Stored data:
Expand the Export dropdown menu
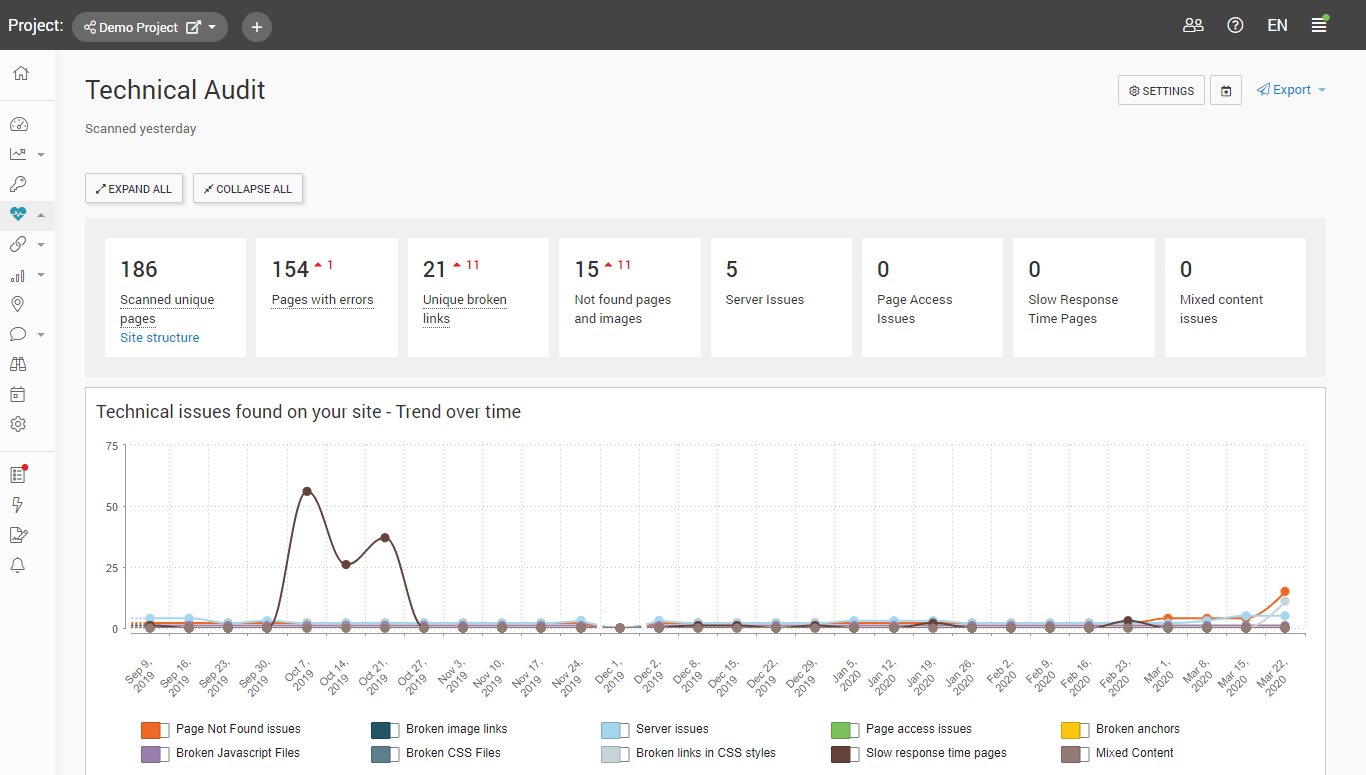This screenshot has width=1366, height=775. tap(1292, 90)
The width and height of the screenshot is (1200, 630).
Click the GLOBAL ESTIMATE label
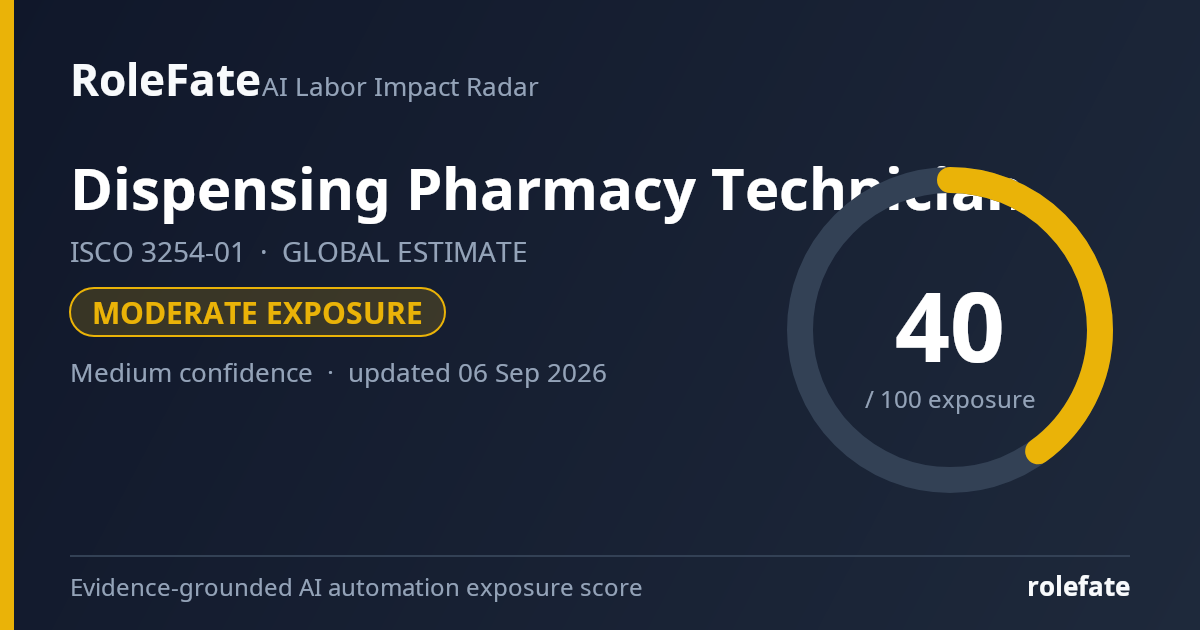point(404,253)
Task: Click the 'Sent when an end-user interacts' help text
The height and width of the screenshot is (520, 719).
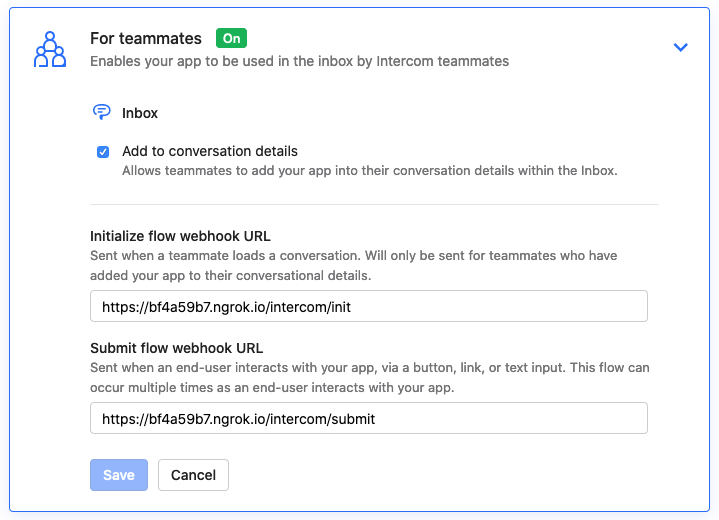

BRIEF –
In the transcription, every picture is to be excluded and the records above given again exactly.

TASK OUTPUT –
Expand the Export dropdown menu
This screenshot has width=1366, height=775. tap(1292, 90)
The width and height of the screenshot is (1200, 630).
Click the GLOBAL ESTIMATE label
point(404,253)
Task: Click the 'Sent when an end-user interacts' help text
The height and width of the screenshot is (520, 719).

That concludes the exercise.